(Stored records)
------------------------------------------------

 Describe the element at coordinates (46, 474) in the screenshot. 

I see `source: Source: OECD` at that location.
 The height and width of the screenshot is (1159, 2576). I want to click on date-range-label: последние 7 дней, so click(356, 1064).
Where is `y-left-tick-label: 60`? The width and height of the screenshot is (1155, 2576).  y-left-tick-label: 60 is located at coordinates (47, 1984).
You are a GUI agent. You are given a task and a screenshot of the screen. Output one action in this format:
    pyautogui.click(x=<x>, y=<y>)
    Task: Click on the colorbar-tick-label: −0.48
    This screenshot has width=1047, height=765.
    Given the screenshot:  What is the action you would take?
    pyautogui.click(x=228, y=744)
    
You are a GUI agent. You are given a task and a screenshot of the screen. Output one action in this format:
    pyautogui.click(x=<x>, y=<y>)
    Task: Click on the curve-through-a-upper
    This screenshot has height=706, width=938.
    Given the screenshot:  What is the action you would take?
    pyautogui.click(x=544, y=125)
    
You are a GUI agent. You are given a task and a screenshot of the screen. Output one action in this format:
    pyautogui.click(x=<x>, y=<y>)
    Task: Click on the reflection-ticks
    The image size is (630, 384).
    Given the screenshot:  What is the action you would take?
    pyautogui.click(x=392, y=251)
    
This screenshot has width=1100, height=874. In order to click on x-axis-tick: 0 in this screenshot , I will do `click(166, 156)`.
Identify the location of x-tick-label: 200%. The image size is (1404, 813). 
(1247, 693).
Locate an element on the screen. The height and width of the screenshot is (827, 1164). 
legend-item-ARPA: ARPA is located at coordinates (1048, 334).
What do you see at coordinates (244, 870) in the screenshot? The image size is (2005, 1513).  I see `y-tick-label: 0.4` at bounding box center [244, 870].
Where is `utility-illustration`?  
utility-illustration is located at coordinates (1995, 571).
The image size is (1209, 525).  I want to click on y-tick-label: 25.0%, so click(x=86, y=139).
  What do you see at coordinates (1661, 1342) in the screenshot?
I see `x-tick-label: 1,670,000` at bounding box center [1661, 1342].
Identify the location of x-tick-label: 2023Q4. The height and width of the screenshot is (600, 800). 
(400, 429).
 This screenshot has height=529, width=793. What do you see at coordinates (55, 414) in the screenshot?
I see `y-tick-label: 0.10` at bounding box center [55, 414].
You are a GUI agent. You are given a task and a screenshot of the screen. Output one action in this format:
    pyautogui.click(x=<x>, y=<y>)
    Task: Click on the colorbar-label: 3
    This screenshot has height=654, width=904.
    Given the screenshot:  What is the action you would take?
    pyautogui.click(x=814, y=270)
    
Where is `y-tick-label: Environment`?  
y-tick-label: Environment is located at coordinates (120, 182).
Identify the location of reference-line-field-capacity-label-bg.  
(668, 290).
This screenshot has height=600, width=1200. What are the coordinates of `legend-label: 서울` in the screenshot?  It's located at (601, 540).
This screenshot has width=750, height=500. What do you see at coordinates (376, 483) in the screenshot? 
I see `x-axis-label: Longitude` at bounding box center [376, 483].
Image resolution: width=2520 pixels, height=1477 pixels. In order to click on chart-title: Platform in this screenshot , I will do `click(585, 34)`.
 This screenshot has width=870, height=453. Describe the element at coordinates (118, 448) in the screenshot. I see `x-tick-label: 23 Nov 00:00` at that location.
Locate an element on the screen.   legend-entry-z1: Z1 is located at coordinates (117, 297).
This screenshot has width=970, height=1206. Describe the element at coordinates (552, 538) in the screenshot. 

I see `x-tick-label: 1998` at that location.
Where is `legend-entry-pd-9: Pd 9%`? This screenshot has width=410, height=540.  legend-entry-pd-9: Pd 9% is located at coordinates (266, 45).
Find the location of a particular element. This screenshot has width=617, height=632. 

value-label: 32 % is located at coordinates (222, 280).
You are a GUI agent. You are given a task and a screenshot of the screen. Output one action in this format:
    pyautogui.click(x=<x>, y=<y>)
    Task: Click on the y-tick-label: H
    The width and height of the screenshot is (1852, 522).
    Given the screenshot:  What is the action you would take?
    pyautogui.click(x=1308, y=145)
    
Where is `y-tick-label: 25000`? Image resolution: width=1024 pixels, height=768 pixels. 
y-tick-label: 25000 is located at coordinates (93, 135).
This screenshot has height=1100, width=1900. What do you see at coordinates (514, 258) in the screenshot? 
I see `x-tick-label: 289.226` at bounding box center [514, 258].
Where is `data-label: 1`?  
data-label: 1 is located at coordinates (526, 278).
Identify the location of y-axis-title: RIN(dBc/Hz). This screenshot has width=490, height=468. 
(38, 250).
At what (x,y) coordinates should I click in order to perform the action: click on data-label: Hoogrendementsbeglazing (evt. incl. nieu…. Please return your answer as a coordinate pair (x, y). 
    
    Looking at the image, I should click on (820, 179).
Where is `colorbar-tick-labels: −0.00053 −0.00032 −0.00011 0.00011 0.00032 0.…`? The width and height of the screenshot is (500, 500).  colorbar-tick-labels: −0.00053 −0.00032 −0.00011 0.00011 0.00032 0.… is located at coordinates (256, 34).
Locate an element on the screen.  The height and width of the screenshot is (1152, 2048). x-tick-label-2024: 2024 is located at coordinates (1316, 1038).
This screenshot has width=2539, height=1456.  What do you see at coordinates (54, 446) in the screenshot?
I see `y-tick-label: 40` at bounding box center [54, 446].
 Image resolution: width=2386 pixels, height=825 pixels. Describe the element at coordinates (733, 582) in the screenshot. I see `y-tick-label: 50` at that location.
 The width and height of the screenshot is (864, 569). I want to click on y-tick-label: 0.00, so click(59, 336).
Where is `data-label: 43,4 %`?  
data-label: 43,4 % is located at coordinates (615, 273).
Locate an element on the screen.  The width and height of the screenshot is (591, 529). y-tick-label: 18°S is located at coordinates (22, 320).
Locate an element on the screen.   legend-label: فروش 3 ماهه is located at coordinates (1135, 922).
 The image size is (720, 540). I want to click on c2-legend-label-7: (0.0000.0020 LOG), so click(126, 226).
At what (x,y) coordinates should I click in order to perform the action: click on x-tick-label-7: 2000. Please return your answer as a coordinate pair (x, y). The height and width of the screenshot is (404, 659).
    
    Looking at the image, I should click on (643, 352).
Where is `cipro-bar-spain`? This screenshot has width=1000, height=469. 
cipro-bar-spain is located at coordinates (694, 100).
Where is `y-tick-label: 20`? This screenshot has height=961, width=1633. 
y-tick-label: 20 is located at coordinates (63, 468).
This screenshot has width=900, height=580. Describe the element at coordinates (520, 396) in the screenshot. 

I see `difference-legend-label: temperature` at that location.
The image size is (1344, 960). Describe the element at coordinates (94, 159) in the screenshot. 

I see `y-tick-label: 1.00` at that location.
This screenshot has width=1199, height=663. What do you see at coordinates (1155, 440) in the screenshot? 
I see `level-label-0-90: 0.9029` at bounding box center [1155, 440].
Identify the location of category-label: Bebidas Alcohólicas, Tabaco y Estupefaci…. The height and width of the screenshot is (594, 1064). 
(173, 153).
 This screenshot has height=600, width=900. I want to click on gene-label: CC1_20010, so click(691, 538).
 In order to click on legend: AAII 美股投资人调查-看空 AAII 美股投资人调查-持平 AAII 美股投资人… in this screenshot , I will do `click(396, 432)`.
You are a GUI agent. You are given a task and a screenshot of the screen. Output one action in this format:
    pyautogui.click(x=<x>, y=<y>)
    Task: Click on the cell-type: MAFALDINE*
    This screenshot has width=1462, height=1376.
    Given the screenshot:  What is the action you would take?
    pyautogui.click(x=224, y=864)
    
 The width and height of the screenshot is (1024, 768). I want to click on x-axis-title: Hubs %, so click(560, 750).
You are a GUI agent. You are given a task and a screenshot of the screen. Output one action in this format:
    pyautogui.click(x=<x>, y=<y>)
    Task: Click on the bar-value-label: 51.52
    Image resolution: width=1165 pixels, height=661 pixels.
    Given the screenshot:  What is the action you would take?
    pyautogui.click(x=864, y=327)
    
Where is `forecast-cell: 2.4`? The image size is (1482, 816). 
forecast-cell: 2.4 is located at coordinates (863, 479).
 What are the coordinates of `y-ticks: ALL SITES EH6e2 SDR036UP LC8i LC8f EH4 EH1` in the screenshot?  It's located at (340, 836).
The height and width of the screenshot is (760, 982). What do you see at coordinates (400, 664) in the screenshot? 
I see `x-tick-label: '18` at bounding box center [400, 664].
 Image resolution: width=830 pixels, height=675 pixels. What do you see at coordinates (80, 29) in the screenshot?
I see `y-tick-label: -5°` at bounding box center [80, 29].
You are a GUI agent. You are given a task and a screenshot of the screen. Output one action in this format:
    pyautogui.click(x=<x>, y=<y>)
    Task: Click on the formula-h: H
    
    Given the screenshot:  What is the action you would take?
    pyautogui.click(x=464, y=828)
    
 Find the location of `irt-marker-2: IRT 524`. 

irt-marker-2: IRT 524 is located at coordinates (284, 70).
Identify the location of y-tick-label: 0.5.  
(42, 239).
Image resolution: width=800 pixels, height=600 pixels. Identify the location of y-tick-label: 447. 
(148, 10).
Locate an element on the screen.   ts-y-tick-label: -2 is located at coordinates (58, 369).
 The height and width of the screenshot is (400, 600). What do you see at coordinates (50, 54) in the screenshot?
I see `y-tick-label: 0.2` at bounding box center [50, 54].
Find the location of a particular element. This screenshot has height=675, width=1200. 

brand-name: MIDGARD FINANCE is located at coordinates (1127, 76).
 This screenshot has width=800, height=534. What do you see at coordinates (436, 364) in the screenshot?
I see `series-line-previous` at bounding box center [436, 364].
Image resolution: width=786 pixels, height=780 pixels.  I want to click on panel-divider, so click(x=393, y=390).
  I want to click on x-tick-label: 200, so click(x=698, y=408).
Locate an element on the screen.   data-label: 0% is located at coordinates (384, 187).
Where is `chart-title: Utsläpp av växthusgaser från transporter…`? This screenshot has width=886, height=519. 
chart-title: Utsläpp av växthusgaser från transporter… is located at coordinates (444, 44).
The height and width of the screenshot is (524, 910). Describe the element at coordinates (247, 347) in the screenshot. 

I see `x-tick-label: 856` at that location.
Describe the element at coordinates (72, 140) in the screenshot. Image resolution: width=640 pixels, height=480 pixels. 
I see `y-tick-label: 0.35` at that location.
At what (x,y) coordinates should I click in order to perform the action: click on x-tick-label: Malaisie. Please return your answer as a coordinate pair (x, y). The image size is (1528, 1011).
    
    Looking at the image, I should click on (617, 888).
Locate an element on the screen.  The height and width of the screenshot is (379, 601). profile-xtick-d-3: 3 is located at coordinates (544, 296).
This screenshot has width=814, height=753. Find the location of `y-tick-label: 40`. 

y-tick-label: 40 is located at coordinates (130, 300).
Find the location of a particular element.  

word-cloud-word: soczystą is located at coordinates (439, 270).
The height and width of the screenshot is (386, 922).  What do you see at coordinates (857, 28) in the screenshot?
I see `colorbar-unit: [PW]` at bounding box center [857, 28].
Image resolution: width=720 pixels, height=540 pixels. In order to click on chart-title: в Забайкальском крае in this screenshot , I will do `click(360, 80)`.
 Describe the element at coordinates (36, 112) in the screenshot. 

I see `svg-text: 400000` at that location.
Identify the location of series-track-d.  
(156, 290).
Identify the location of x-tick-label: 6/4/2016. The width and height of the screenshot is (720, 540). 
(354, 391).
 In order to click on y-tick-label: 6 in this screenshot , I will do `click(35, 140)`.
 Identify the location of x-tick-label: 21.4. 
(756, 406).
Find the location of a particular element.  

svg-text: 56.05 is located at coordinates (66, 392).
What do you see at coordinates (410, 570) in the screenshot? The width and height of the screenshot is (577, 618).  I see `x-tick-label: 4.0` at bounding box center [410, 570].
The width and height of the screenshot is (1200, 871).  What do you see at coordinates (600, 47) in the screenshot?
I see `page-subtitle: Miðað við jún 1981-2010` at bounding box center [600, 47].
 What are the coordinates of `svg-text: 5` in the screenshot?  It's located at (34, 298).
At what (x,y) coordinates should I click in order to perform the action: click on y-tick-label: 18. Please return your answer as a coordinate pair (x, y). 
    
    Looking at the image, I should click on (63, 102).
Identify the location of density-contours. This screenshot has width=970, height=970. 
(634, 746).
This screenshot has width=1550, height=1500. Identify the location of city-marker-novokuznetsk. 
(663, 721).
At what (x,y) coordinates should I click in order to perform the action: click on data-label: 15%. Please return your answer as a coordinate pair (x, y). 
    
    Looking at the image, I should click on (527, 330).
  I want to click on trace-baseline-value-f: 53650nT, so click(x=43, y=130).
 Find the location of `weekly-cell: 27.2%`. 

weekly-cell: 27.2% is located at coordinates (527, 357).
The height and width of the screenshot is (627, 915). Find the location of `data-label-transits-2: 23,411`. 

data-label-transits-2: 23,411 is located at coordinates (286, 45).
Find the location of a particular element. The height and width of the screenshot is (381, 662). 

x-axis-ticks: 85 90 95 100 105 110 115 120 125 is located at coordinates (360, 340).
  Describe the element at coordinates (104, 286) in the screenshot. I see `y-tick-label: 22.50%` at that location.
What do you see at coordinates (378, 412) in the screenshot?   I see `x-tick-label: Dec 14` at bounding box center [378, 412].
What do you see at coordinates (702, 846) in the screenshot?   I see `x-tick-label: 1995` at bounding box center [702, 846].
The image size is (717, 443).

------------------------------------------------

Recast the stretch of the records above, from the line containing "Identify the location of x-tick-label: 6/4/2016." through the line containing "What do you see at coordinates (410, 570)", as a JSON list of strings, one string per line, leaving out blank lines.

[
  "Identify the location of x-tick-label: 6/4/2016. The width and height of the screenshot is (720, 540). ",
  "(354, 391).",
  " In order to click on y-tick-label: 6 in this screenshot , I will do `click(35, 140)`.",
  " Identify the location of x-tick-label: 21.4. ",
  "(756, 406).",
  "Find the location of a particular element.  ",
  "svg-text: 56.05 is located at coordinates (66, 392).",
  "What do you see at coordinates (410, 570) in the screenshot? The width and height of the screenshot is (577, 618).  I see `x-tick-label: 4.0` at bounding box center [410, 570]."
]